Introducing The Moodle: An Ideal Companion

One of the most popular hybrid breeds, the Moodle is a cross between a Poodle and a Maltese.

These are affectionate dogs who get on well with strangers and are good around children. Moodles and Moodle puppies also interact well with other animals or dogs, and have a high level of intelligence.

Moodle Origins

In the quest to produce a dog that was an affectionate companion, they bred the Moodle in the United States, by crossing a Miniature or Toy Poodle with a Maltese. Breeders wanted it to fit well into the lifestyle of any family and be a true companion. The Moodle is also known as the ‘Maltipoo’.

The two donor breeds have an extensive history. The Maltese was first recorded as far back as 500 BC, and this dog features in Roman literature. It was known as the ancient dog of Malta, and it’s thought they bred it for its diminutive size.
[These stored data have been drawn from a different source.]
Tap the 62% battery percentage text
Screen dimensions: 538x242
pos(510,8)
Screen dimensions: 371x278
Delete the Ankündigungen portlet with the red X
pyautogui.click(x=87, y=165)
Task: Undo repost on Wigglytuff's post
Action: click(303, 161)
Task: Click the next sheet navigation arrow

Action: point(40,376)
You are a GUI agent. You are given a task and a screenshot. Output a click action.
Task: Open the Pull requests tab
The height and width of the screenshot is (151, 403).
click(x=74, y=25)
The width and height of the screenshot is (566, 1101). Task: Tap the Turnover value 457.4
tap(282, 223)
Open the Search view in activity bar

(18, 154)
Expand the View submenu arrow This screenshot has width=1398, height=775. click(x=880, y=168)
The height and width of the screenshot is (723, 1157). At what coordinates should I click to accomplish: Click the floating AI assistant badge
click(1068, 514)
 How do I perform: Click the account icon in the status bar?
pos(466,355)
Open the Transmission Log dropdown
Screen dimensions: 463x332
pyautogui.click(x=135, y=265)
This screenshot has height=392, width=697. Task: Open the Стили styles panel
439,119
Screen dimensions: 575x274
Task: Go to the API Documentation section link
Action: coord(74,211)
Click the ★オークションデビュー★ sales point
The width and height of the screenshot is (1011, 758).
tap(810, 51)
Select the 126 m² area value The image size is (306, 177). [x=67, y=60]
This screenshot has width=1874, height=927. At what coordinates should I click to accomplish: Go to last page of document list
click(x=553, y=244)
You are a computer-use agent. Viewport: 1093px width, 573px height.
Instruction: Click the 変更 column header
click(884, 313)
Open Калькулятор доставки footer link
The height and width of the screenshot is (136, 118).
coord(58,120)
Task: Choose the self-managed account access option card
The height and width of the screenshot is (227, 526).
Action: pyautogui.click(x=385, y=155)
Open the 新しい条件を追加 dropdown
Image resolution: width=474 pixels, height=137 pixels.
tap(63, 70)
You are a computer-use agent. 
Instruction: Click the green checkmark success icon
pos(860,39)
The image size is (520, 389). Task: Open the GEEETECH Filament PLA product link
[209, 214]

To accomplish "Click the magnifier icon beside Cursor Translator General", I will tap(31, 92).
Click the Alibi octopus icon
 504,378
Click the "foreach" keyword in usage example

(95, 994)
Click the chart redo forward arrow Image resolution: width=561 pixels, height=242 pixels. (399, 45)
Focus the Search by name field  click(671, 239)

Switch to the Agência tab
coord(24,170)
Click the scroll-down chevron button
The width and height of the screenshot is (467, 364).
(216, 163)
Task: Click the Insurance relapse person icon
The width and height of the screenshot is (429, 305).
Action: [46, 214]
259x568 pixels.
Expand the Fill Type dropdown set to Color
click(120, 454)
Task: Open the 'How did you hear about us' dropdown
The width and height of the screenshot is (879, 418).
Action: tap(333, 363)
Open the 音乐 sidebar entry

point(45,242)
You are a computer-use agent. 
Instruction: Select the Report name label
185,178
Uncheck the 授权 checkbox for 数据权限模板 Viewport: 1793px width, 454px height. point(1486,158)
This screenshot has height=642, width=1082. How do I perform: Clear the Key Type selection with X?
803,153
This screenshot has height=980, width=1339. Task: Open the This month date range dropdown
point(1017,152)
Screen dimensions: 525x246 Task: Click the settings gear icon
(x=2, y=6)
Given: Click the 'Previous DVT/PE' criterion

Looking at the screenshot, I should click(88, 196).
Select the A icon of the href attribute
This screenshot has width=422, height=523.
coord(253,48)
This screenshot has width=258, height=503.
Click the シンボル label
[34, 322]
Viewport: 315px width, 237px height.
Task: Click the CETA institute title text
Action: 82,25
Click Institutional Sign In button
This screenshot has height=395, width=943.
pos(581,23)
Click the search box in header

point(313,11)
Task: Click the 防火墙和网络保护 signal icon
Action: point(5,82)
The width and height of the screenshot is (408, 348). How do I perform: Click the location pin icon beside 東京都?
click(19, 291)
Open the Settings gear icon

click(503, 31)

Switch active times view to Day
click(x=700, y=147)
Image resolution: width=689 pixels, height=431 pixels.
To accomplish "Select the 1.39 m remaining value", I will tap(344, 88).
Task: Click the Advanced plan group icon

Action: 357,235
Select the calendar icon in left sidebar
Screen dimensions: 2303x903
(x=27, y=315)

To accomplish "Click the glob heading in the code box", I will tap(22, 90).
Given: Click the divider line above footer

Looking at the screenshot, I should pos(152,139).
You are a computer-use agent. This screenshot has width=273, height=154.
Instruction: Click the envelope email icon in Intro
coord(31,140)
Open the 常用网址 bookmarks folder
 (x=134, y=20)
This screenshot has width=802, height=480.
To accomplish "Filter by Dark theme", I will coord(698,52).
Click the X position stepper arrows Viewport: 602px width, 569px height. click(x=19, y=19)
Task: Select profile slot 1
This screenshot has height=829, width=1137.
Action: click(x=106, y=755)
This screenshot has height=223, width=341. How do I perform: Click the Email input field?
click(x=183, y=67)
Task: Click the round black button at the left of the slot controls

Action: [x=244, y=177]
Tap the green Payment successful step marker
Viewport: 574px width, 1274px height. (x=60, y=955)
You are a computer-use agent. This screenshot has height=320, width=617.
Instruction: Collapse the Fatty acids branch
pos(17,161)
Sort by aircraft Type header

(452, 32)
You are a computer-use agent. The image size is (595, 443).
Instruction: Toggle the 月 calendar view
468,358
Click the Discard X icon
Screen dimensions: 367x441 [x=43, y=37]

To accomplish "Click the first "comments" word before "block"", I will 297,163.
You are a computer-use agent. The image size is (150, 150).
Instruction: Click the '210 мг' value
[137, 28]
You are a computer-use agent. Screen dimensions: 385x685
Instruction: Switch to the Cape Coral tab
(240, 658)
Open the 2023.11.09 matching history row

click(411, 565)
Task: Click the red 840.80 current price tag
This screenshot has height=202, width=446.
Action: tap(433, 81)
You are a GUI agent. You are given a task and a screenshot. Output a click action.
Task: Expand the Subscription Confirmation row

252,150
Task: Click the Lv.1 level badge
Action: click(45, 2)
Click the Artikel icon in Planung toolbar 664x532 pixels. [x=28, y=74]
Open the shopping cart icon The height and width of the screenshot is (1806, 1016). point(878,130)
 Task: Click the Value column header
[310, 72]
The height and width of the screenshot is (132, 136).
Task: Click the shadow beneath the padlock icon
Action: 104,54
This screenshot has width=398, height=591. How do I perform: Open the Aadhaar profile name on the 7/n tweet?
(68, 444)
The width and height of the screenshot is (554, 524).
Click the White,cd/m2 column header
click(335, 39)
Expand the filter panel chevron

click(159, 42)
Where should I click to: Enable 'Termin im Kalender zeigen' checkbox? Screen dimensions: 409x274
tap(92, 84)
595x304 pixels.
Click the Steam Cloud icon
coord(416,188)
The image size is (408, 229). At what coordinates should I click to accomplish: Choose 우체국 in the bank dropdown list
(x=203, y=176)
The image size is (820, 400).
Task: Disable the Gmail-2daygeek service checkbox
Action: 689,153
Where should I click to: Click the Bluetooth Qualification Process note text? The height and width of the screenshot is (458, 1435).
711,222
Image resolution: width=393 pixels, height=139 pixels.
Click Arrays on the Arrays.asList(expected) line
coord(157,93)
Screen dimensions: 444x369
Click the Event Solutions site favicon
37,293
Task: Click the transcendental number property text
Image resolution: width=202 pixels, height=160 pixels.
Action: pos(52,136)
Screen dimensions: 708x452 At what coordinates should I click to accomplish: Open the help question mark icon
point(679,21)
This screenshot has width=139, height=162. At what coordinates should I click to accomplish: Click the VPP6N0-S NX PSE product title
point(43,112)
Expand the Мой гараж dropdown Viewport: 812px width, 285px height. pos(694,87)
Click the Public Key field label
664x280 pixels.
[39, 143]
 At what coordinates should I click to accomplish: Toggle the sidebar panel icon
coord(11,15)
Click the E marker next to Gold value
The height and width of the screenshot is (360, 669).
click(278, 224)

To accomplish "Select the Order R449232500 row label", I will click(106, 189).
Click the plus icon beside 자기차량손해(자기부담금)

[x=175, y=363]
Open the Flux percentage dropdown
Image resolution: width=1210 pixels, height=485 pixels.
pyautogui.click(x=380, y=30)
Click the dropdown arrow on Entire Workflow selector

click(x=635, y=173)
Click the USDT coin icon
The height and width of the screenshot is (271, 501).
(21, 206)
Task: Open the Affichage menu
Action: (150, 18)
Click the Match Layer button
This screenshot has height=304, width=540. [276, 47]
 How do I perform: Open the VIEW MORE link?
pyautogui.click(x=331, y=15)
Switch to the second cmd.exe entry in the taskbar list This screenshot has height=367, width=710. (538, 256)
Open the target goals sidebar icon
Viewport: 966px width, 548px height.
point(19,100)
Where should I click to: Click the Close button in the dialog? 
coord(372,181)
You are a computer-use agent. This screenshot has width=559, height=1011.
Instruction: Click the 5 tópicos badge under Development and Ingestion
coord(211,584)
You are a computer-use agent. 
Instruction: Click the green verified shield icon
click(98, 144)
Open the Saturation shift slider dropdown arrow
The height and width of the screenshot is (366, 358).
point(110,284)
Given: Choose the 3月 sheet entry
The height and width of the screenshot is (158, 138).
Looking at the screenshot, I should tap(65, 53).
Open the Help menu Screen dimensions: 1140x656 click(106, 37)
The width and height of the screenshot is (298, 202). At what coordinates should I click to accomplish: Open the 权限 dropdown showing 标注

Meanwhile, the Poodle is a mixture of Standard, Miniature and Toy variants. It’s thought they originated in either Germany or France, as a water dog. They can trace the Poodle back to the 15th century throughout France.

Key Characteristics Of Moodles

Are Moodles family friendly? They create a close bond with their owners. Very affectionate with members of the family.
Daily exercise needed? Love a short walk in the morning and a second in the evening, although can also get their exercise through active playtime at home.
Common health issues & considerations May develop several conditions typical in Poodles or Maltese breeds.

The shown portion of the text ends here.